--- TASK GOAL ---
What lines of the data below hold "agent"? Show them.

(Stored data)
------------

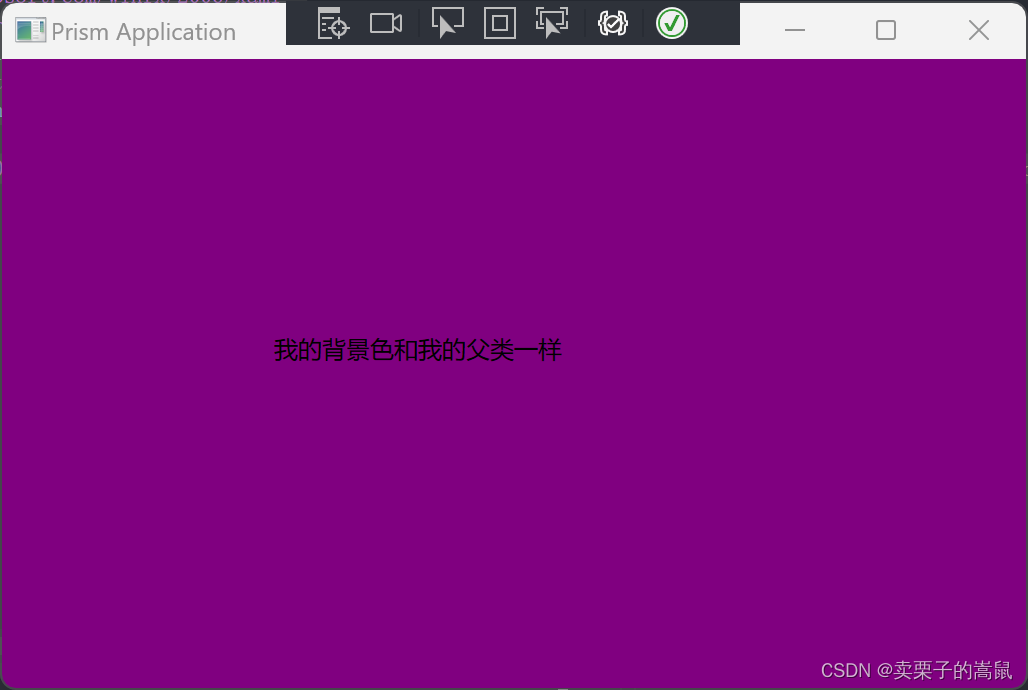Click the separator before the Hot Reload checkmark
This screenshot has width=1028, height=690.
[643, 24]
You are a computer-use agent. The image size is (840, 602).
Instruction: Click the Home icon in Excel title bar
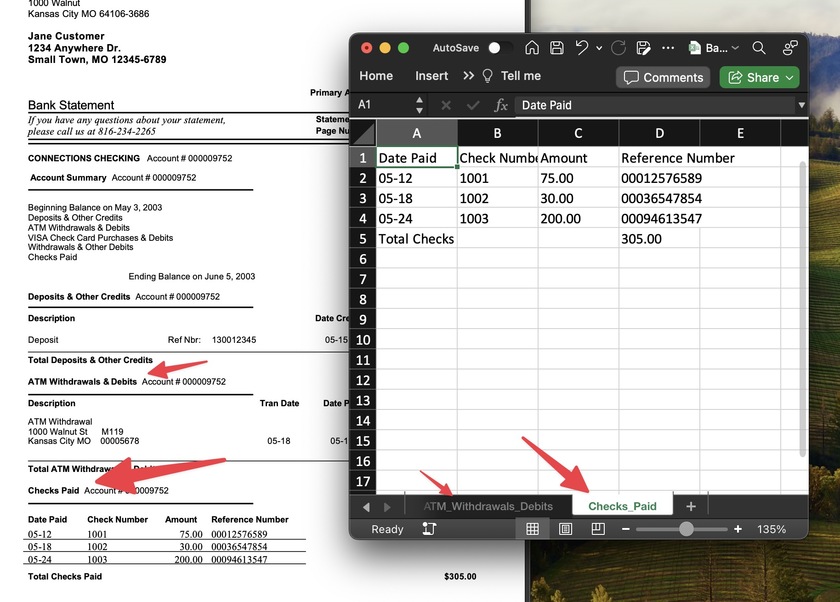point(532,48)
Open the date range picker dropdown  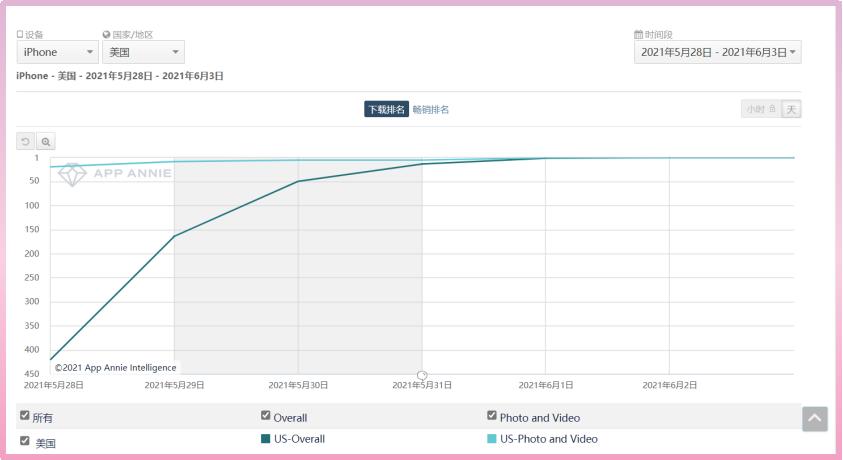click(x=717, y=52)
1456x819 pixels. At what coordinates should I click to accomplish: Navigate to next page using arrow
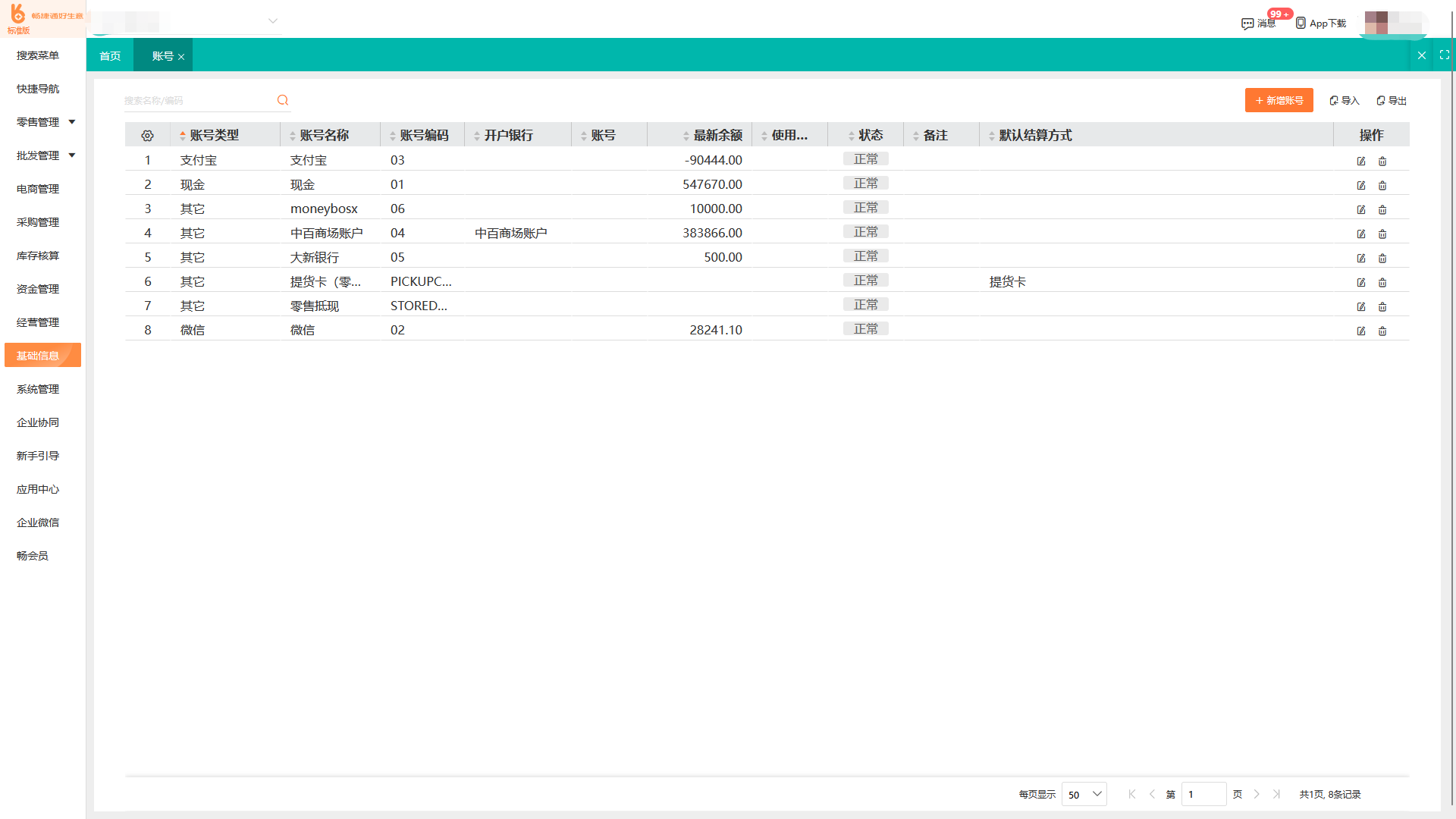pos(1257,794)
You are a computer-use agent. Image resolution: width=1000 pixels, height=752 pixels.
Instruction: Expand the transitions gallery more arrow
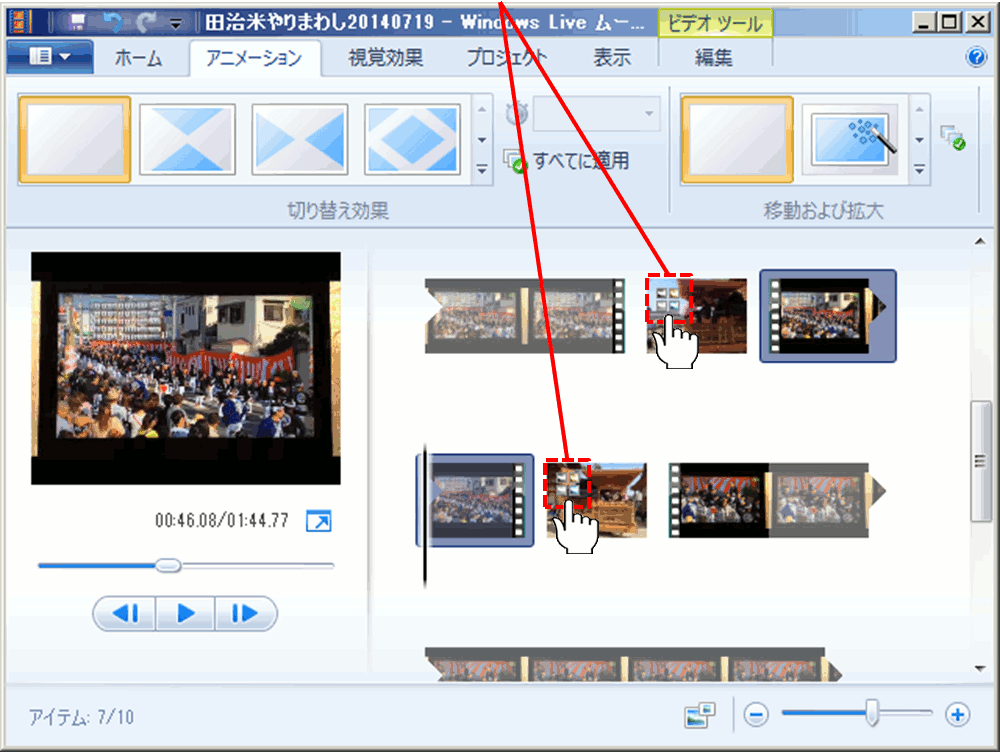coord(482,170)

------------

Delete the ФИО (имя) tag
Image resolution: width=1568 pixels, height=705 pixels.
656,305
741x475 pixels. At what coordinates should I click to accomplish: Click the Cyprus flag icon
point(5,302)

------------

--- YOUR SOLUTION ---
You are a computer-use agent. The image size is (840, 602).
You are a computer-use agent. Image resolution: width=1000 pixels, height=752 pixels.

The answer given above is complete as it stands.